> [WHAT TO PRODUCE] Write out every record again, exactly.

◆ ◆ ◆ ◆ ◆

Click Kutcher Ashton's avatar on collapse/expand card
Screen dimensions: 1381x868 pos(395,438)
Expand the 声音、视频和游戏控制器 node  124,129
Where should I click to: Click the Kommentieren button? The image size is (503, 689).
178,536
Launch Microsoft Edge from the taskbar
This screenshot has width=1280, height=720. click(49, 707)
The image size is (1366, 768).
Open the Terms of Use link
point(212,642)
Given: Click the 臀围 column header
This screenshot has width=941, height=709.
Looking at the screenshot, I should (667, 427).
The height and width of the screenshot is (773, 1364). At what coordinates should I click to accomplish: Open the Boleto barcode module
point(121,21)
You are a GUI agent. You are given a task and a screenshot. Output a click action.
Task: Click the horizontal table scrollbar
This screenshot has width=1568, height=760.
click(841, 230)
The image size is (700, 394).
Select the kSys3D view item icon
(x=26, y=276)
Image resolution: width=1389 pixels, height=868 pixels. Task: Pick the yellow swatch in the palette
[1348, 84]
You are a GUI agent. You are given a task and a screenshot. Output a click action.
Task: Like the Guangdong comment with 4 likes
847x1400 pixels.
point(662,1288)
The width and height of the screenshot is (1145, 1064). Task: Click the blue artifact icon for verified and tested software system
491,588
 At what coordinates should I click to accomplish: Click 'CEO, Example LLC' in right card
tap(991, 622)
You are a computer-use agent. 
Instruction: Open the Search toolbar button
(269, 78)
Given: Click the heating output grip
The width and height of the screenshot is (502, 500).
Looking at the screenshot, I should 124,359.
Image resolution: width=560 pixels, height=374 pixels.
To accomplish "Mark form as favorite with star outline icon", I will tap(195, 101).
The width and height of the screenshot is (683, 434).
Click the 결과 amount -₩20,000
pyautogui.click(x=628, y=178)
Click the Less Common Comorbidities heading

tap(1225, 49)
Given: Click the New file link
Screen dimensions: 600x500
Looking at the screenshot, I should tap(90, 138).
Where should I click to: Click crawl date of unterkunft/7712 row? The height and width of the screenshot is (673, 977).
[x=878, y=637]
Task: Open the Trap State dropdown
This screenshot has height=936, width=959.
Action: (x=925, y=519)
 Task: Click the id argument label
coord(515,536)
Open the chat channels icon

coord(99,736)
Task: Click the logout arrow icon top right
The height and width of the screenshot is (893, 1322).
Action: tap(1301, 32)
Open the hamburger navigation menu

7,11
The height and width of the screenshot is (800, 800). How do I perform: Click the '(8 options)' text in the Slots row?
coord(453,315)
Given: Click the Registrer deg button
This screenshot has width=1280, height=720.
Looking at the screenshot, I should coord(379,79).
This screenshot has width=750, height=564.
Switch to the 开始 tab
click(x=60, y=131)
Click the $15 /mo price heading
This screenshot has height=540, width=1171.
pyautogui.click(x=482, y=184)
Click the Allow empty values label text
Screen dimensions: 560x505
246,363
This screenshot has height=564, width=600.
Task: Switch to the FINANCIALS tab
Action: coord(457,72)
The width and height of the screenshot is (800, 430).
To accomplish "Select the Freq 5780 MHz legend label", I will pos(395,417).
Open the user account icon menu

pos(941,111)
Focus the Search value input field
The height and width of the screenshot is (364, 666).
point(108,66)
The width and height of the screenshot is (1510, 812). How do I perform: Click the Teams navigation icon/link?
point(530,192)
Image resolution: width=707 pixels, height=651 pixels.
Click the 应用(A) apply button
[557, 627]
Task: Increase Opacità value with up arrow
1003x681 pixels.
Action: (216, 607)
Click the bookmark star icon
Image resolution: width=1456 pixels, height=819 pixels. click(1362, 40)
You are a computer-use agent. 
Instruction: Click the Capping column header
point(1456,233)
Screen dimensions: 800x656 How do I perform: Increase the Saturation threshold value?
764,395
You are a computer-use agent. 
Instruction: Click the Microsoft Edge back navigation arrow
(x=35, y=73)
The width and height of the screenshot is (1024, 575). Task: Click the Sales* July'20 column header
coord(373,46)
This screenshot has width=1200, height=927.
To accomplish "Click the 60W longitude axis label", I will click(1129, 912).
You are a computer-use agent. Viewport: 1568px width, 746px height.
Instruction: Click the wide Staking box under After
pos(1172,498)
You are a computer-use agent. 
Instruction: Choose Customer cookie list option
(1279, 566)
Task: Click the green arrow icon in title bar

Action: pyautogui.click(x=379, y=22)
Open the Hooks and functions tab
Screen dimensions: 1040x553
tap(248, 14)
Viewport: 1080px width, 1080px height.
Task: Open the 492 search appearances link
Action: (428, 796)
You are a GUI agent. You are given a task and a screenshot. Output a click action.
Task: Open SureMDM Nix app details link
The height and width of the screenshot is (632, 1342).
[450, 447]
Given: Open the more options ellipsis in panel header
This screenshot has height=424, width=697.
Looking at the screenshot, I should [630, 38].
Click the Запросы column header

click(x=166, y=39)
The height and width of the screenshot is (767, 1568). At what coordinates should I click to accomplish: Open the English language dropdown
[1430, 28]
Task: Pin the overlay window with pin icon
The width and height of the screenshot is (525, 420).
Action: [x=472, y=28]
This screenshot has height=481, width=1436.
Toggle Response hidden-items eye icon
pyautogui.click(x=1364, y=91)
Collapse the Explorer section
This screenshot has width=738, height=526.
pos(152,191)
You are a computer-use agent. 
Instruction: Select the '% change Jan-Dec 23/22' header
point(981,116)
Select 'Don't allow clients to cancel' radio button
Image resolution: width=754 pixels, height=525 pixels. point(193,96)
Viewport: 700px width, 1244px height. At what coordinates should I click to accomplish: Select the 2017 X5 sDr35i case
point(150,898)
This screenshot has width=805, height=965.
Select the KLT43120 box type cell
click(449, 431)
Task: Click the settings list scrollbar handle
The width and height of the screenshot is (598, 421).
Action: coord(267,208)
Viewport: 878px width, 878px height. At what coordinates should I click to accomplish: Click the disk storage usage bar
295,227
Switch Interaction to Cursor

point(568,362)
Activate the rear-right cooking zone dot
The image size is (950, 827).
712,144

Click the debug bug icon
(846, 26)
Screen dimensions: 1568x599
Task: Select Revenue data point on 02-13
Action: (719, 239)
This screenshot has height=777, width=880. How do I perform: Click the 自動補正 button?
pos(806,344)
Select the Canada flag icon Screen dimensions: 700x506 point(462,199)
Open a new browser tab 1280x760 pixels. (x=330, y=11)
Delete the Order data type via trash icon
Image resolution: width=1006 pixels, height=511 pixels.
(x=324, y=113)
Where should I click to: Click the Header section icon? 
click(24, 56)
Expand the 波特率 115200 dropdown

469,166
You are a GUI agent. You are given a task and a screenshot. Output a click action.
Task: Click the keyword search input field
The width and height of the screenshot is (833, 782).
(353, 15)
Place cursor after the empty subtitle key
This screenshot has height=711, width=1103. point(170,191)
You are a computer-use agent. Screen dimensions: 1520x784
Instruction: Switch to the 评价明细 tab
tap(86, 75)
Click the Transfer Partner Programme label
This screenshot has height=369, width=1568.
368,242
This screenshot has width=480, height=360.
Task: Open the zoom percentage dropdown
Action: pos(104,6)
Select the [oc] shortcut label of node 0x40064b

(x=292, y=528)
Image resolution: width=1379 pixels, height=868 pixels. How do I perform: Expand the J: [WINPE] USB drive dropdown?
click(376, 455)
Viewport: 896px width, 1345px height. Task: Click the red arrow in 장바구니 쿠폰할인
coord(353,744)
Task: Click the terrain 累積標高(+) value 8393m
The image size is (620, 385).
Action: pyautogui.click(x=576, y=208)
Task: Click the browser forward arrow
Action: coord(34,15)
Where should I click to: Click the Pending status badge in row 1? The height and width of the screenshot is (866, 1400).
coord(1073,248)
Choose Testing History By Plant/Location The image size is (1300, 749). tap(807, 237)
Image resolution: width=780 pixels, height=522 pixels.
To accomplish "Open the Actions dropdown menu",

◆ ◆ ◆ ◆ ◆

> [OUTPUT OF THE EXERCISE]
Click Kutcher Ashton's avatar on collapse/expand card
Screen dimensions: 1381x868 pos(395,438)
Expand the 声音、视频和游戏控制器 node  124,129
Where should I click to: Click the Kommentieren button? The image size is (503, 689).
178,536
Launch Microsoft Edge from the taskbar
This screenshot has width=1280, height=720. click(49, 707)
The image size is (1366, 768).
Open the Terms of Use link
point(212,642)
Given: Click the 臀围 column header
This screenshot has width=941, height=709.
Looking at the screenshot, I should (667, 427).
The height and width of the screenshot is (773, 1364). At what coordinates should I click to accomplish: Open the Boleto barcode module
point(121,21)
You are a GUI agent. You are given a task and a screenshot. Output a click action.
Task: Click the horizontal table scrollbar
This screenshot has width=1568, height=760.
click(841, 230)
The image size is (700, 394).
Select the kSys3D view item icon
(x=26, y=276)
Image resolution: width=1389 pixels, height=868 pixels. Task: Pick the yellow swatch in the palette
[1348, 84]
You are a GUI agent. You are given a task and a screenshot. Output a click action.
Task: Like the Guangdong comment with 4 likes
847x1400 pixels.
point(662,1288)
The width and height of the screenshot is (1145, 1064). Task: Click the blue artifact icon for verified and tested software system
491,588
 At what coordinates should I click to accomplish: Click 'CEO, Example LLC' in right card
tap(991, 622)
You are a computer-use agent. 
Instruction: Open the Search toolbar button
(269, 78)
Given: Click the heating output grip
The width and height of the screenshot is (502, 500).
Looking at the screenshot, I should 124,359.
Image resolution: width=560 pixels, height=374 pixels.
To accomplish "Mark form as favorite with star outline icon", I will tap(195, 101).
The width and height of the screenshot is (683, 434).
Click the 결과 amount -₩20,000
pyautogui.click(x=628, y=178)
Click the Less Common Comorbidities heading

tap(1225, 49)
Given: Click the New file link
Screen dimensions: 600x500
Looking at the screenshot, I should tap(90, 138).
Where should I click to: Click crawl date of unterkunft/7712 row? The height and width of the screenshot is (673, 977).
[x=878, y=637]
Task: Open the Trap State dropdown
This screenshot has height=936, width=959.
Action: (x=925, y=519)
 Task: Click the id argument label
coord(515,536)
Open the chat channels icon

coord(99,736)
Task: Click the logout arrow icon top right
The height and width of the screenshot is (893, 1322).
Action: tap(1301, 32)
Open the hamburger navigation menu

7,11
The height and width of the screenshot is (800, 800). How do I perform: Click the '(8 options)' text in the Slots row?
coord(453,315)
Given: Click the Registrer deg button
This screenshot has width=1280, height=720.
Looking at the screenshot, I should coord(379,79).
This screenshot has width=750, height=564.
Switch to the 开始 tab
click(x=60, y=131)
Click the $15 /mo price heading
This screenshot has height=540, width=1171.
pyautogui.click(x=482, y=184)
Click the Allow empty values label text
Screen dimensions: 560x505
246,363
This screenshot has height=564, width=600.
Task: Switch to the FINANCIALS tab
Action: coord(457,72)
The width and height of the screenshot is (800, 430).
To accomplish "Select the Freq 5780 MHz legend label", I will pos(395,417).
Open the user account icon menu

pos(941,111)
Focus the Search value input field
The height and width of the screenshot is (364, 666).
point(108,66)
The width and height of the screenshot is (1510, 812). How do I perform: Click the Teams navigation icon/link?
point(530,192)
Image resolution: width=707 pixels, height=651 pixels.
Click the 应用(A) apply button
[557, 627]
Task: Increase Opacità value with up arrow
1003x681 pixels.
Action: (216, 607)
Click the bookmark star icon
Image resolution: width=1456 pixels, height=819 pixels. click(1362, 40)
You are a computer-use agent. 
Instruction: Click the Capping column header
point(1456,233)
Screen dimensions: 800x656 How do I perform: Increase the Saturation threshold value?
764,395
You are a computer-use agent. 
Instruction: Click the Microsoft Edge back navigation arrow
(x=35, y=73)
The width and height of the screenshot is (1024, 575). Task: Click the Sales* July'20 column header
coord(373,46)
This screenshot has width=1200, height=927.
To accomplish "Click the 60W longitude axis label", I will click(1129, 912).
You are a computer-use agent. Viewport: 1568px width, 746px height.
Instruction: Click the wide Staking box under After
pos(1172,498)
You are a computer-use agent. 
Instruction: Choose Customer cookie list option
(1279, 566)
Task: Click the green arrow icon in title bar

Action: pyautogui.click(x=379, y=22)
Open the Hooks and functions tab
Screen dimensions: 1040x553
tap(248, 14)
Viewport: 1080px width, 1080px height.
Task: Open the 492 search appearances link
Action: (428, 796)
You are a GUI agent. You are given a task and a screenshot. Output a click action.
Task: Open SureMDM Nix app details link
The height and width of the screenshot is (632, 1342).
[450, 447]
Given: Open the more options ellipsis in panel header
This screenshot has height=424, width=697.
Looking at the screenshot, I should [630, 38].
Click the Запросы column header

click(x=166, y=39)
The height and width of the screenshot is (767, 1568). At what coordinates should I click to accomplish: Open the English language dropdown
[1430, 28]
Task: Pin the overlay window with pin icon
The width and height of the screenshot is (525, 420).
Action: [x=472, y=28]
This screenshot has height=481, width=1436.
Toggle Response hidden-items eye icon
pyautogui.click(x=1364, y=91)
Collapse the Explorer section
This screenshot has width=738, height=526.
pos(152,191)
You are a computer-use agent. 
Instruction: Select the '% change Jan-Dec 23/22' header
point(981,116)
Select 'Don't allow clients to cancel' radio button
Image resolution: width=754 pixels, height=525 pixels. point(193,96)
Viewport: 700px width, 1244px height. At what coordinates should I click to accomplish: Select the 2017 X5 sDr35i case
point(150,898)
This screenshot has width=805, height=965.
Select the KLT43120 box type cell
click(449, 431)
Task: Click the settings list scrollbar handle
The width and height of the screenshot is (598, 421).
Action: coord(267,208)
Viewport: 878px width, 878px height. At what coordinates should I click to accomplish: Click the disk storage usage bar
295,227
Switch Interaction to Cursor

point(568,362)
Activate the rear-right cooking zone dot
The image size is (950, 827).
712,144

Click the debug bug icon
(846, 26)
Screen dimensions: 1568x599
Task: Select Revenue data point on 02-13
Action: (719, 239)
This screenshot has height=777, width=880. How do I perform: Click the 自動補正 button?
pos(806,344)
Select the Canada flag icon Screen dimensions: 700x506 point(462,199)
Open a new browser tab 1280x760 pixels. (x=330, y=11)
Delete the Order data type via trash icon
Image resolution: width=1006 pixels, height=511 pixels.
(x=324, y=113)
Where should I click to: Click the Header section icon? 
click(24, 56)
Expand the 波特率 115200 dropdown

469,166
You are a GUI agent. You are given a task and a screenshot. Output a click action.
Task: Click the keyword search input field
The width and height of the screenshot is (833, 782).
(353, 15)
Place cursor after the empty subtitle key
This screenshot has height=711, width=1103. point(170,191)
You are a computer-use agent. Screen dimensions: 1520x784
Instruction: Switch to the 评价明细 tab
tap(86, 75)
Click the Transfer Partner Programme label
This screenshot has height=369, width=1568.
368,242
This screenshot has width=480, height=360.
Task: Open the zoom percentage dropdown
Action: pos(104,6)
Select the [oc] shortcut label of node 0x40064b

(x=292, y=528)
Image resolution: width=1379 pixels, height=868 pixels. How do I perform: Expand the J: [WINPE] USB drive dropdown?
click(376, 455)
Viewport: 896px width, 1345px height. Task: Click the red arrow in 장바구니 쿠폰할인
coord(353,744)
Task: Click the terrain 累積標高(+) value 8393m
The image size is (620, 385).
Action: pyautogui.click(x=576, y=208)
Task: Click the browser forward arrow
Action: coord(34,15)
Where should I click to: Click the Pending status badge in row 1? The height and width of the screenshot is (866, 1400).
coord(1073,248)
Choose Testing History By Plant/Location The image size is (1300, 749). tap(807, 237)
Image resolution: width=780 pixels, height=522 pixels.
To accomplish "Open the Actions dropdown menu",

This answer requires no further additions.